■ **Task directions**
Please list every page citation given in parentheses in the passage on McLuhan and education below.

------ Text shown ------

Tag Archives: McLuhan

Playboy

Of course, in light of the present educational crisis, I’m not sure there isn’t something to be said for making possession of an LL.D. a felony.

Marshall McLuhan (1969)

In his 1969 interview with Playboy magazine, McLuhan talks about a crisis in education that was driven largely by a clash between the then current TV generation of children and their predecessors, inheritors of visual, print-literate culture. McLuhan (1969) sees education as an “instrument of cultural aggression, imposing upon retribalized youth the obsolescent visual values of the dying literate age” (p. 249). He goes further to describe the educational system as “totally review mirror. It’s a dying and outdated system founded on literate values and fragmented and classified data totally unsuited to the needs of the first television generation” (pp. 249-50). The children of the television generation – a generation of which I am a member since I was entering kindergarten in 1969 – encounter great difficulties within the educational system. As McLuhan puts it:

The TV child finds it difficult if not impossible to adjust to the fragmented, visual goals of our education after having had all his senses involved by the electric media; he craves in-depth involvement, not linear detachment and uniform sequential patterns. But suddenly and without preparation, he is snatched from the cool inclusive womb of television and exposed – within a vast bureaucratic structure of courses and credits – to the hot medium of print. (p. 250)

Herein lies the problem for McLuhan, for the TV generation and, of course, for the authorities who are struggling to reproduce in the next generation the dominant values of visual culture: the clash between visual and electric cultures is not something that can be addressed with more of the same techniques in schools. According to McLuhan (1969) “the sensory and attitudinal revolution has already taken place before the child ever reaches school, altering his sensory existence and his mental processes in profound ways” (p. 251).

Despite the passage of 40 years, and almost two generations since McLuhan made these comments, the same tension between visual and electronic ages seems to be in play, though it has perhaps been recast in the terminology of the digital age, an age that sees the convergence of all media (as McLuhan predicted), and a remarkable shift to a world where consumers become producers of all manner of content (from video to audio to writing) on the Internet (something that MLuhan also predicted before the arrival of this contemporary global nervous system). Donald Prensky (2001), for instance, talks about a division between the ages similar to the one identified by McLuhan in his essay Digital Natives Digital Immigrants.” In some rather harsh criticism of the contemporary education system, Prensky identifies “Digital Natives”, youth who have grown up with digital technologies, and “Digital Immigrants”, older people who were born before the advent of digital technologies (particularly the Internet). According to Prensky, “our digital Immigrant instructors, who speak an outdated language (that of the pre-digital age), are struggling to teach a population that speaks an entirely new language” (p. 2). And while it is possible for digital immigrants to learn to become digitally literate, it is unlikely that they lose their pre-digital accents.

------ Provided material ------

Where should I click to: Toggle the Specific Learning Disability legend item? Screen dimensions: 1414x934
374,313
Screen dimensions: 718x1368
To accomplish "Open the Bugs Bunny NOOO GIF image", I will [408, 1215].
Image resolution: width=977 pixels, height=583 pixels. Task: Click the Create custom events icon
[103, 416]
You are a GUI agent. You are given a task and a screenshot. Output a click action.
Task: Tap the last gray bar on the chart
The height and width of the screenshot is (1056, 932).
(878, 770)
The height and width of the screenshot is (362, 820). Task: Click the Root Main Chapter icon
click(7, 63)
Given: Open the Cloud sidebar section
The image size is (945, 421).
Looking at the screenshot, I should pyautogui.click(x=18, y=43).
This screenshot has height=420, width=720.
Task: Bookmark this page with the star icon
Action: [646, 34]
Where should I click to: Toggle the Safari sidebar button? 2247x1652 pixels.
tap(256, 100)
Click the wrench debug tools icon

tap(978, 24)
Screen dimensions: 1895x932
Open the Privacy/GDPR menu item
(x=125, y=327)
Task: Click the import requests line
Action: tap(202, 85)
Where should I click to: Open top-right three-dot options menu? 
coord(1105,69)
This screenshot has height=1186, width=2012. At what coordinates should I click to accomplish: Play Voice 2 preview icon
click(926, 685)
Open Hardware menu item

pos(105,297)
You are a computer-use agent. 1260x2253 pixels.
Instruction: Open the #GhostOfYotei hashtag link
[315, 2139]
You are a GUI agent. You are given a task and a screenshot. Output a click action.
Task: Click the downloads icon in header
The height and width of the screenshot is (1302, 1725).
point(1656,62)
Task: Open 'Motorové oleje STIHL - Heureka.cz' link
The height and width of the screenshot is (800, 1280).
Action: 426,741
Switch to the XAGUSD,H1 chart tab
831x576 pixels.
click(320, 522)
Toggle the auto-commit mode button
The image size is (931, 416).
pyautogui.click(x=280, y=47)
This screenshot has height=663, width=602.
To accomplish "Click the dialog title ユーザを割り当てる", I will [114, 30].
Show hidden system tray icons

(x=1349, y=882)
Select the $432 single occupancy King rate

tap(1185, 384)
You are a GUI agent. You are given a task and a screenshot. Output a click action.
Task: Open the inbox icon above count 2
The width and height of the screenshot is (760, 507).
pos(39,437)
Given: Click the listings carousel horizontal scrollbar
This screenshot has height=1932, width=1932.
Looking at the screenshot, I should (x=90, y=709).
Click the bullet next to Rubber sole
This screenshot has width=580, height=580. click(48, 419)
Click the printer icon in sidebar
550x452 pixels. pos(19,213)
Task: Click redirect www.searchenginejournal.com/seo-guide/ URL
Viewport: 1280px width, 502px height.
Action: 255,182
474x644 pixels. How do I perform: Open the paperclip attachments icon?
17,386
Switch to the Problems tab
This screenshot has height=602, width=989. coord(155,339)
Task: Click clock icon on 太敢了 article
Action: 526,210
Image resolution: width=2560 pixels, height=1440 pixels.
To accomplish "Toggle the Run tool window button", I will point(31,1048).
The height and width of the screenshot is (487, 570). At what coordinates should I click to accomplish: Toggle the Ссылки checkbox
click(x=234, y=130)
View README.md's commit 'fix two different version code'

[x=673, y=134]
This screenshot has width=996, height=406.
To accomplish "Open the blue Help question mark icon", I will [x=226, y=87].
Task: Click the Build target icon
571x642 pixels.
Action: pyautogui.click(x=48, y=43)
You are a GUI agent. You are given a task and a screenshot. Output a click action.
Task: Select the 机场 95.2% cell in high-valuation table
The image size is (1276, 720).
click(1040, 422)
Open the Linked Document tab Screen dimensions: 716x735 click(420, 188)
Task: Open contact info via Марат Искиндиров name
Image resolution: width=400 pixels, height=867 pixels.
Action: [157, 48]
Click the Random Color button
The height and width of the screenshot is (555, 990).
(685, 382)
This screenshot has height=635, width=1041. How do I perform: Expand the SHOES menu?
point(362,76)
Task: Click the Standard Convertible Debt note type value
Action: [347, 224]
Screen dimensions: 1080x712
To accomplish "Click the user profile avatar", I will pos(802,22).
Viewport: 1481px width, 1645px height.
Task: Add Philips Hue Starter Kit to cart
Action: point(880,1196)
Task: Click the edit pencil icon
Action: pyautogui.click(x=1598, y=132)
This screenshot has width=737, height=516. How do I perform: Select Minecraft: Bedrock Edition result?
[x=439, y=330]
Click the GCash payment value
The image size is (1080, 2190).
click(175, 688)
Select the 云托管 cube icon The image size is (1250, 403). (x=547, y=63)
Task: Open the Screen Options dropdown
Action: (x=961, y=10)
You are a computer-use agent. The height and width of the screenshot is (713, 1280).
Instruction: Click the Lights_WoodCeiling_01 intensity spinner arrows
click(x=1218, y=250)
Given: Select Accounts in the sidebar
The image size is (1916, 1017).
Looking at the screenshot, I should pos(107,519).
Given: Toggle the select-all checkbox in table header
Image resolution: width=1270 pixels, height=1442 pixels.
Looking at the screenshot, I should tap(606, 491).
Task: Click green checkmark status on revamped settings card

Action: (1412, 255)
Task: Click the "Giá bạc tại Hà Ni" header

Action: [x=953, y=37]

------

■ **Answer for the task**
p. 249
pp. 249-50
p. 250
p. 251
p. 2